Les tigres de l’Amour ne seront pas « agents de l’étranger »

Les dispositions qui forçaient les fonds et associations russes à déclarer à l’administration les dons qu’elles reçoivent de l’étranger pourraient être levées ou assouplies.

On sait que la loi russe permet au ministère de la justice d’inscrire sur la liste des agents de l’étranger une personne morale, et maintenant une personne physique, dès lors qu’elle reçoit un soutien venant de l’extérieur de la Russie, de quelque nature que ce soit, et qu’elle prend une position politique, cette condition étant appréciée de façon arbitraire. Une fois ainsi qualifiée, la structure est soumise à des obligations déclaratives et à des formalités supplémentaires, qui entravent son fonctionnement, et qui, si elles ne sont pas respectées — elles sont faites pour ne pouvoir l’être, avec toute l’inventivité bureaucratique que l’on peut redouter —, donnent lieu au versement de lourdes amendes. C'est une épée de Damoclès qui fait que la survie de « l’agent de l’étranger » dépend à tout moment du bon vouloir des autorités fédérales ou régionales. 

Une autre obligation liée à cette construction juridique prévoit depuis août 2018 que les associations et les fonds qui font appel à la générosité publique doivent rendre compte à l’administration russe des financements qu’elles reçoivent de donateurs étrangers. Cela s'étend, bien sûr, à l'ensemble des dons, jusqu’à ceux faits avec une carte de crédit. Ce dispositif est en lui-même contestable, sa mise en œuvre complexe, souvent en pratique impossible, elle entrainerait en tout cas des charges de gestion considérables pour les associations. Son entrée en vigueur a été différée par un moratoire qui arrivait à son terme.

Un collectif d’une cinquantaine d’associations, comprenant les plus grandes fondations caritatives russe, Все месте (Tous ensemble), s’est adressé début mars au président de la Fédération, Vladimir Poutine, pour lui dire ses inquiétudes. Il a obtenu une réunion de travail avec le ministère de la justice, et celle-ci a débouché non seulement sur la reconduction du moratoire, mais aussi sur la mise en place d’un groupe de travail commun sur la nature et les modalités de transmission des informations au ministère de la justice. Celui-ci a en outre annoncé qu'il n'excluait pas de préparer et de proposer une modification de la loi. 
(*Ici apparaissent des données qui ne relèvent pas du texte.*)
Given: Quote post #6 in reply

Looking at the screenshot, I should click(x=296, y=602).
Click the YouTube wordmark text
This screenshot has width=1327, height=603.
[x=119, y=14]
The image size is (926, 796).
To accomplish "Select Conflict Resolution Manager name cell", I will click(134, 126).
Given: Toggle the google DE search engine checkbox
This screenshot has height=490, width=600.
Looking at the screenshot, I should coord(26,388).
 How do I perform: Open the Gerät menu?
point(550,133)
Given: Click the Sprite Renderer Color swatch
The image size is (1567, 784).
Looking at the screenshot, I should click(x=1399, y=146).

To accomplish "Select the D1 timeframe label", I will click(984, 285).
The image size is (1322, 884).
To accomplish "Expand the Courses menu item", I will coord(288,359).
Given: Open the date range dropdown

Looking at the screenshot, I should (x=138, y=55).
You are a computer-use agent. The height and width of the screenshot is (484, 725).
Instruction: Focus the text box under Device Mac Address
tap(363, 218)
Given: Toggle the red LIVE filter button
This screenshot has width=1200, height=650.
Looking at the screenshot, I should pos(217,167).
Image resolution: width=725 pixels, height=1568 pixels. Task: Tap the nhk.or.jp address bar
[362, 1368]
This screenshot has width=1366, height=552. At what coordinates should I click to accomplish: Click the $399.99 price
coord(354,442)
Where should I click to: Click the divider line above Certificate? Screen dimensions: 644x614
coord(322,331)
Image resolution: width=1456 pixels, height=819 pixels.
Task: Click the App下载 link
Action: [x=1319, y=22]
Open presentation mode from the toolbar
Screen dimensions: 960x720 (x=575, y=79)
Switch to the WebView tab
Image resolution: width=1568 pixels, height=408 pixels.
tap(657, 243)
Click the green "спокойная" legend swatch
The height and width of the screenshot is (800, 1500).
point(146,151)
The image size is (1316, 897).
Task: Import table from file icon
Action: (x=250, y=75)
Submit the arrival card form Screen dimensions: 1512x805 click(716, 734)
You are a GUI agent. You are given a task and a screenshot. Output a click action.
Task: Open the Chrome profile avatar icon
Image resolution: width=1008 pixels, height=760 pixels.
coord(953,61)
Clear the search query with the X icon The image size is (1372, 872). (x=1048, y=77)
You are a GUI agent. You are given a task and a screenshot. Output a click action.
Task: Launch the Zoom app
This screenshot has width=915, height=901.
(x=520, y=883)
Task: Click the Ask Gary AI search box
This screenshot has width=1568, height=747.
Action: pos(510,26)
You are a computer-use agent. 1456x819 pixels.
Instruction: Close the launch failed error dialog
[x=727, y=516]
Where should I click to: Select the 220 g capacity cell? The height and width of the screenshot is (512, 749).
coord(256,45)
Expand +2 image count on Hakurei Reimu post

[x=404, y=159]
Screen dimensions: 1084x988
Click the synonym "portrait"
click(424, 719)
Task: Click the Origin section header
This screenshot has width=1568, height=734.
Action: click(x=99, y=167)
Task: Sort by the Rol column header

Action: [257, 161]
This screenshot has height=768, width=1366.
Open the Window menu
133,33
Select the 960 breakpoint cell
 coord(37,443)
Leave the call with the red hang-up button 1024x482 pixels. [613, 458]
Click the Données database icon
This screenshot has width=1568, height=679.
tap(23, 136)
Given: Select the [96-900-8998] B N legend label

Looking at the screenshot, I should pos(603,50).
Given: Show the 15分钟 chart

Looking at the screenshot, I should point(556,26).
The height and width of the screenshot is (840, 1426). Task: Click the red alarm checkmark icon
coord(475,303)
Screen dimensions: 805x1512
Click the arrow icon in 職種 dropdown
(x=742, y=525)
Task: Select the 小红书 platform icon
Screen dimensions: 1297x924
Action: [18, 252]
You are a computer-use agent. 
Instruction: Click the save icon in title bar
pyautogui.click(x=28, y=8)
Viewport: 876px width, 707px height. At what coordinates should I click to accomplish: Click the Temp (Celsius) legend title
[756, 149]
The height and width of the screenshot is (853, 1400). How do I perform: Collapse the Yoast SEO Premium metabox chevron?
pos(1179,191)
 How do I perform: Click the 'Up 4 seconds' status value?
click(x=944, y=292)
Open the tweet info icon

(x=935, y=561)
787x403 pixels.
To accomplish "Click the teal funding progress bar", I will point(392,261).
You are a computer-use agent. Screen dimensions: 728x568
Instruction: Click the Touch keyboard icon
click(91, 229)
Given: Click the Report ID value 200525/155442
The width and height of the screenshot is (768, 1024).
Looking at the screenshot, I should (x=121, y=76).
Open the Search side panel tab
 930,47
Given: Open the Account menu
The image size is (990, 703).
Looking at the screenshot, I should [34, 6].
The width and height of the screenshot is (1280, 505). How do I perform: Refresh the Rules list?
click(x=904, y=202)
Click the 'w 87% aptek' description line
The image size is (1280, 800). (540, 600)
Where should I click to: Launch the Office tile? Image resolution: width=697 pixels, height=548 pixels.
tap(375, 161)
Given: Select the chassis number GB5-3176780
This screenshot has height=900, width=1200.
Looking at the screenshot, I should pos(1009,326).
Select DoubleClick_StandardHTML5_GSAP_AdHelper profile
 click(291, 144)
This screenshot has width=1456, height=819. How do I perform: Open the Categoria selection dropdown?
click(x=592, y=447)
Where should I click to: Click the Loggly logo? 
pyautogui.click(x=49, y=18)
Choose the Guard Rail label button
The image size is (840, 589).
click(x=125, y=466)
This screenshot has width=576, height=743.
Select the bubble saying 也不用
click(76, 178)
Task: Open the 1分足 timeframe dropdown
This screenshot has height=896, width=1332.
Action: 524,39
Pour la petite histoire, le ministre, Konstantin Tchouïtchenko, a indiqué qu’il comprenait d’autant plus les préoccupations de ses interlocuteurs qu’il était lui-même président d’un centre dont l’objet social est la protection des tigres de l’Amour.

Tigre de l'Amour (ou de Sibérie) © Wikicommons Tigre de l'Amour (ou de Sibérie) © Wikicommons

C’est une autre de ces petites victoires que j’aime à signaler dans ce blog. Elles montrent à leur échelle que tout système répressif a ses failles, ses limites et doit faire des compromis avec le corps social, et ceux qui s’engagent.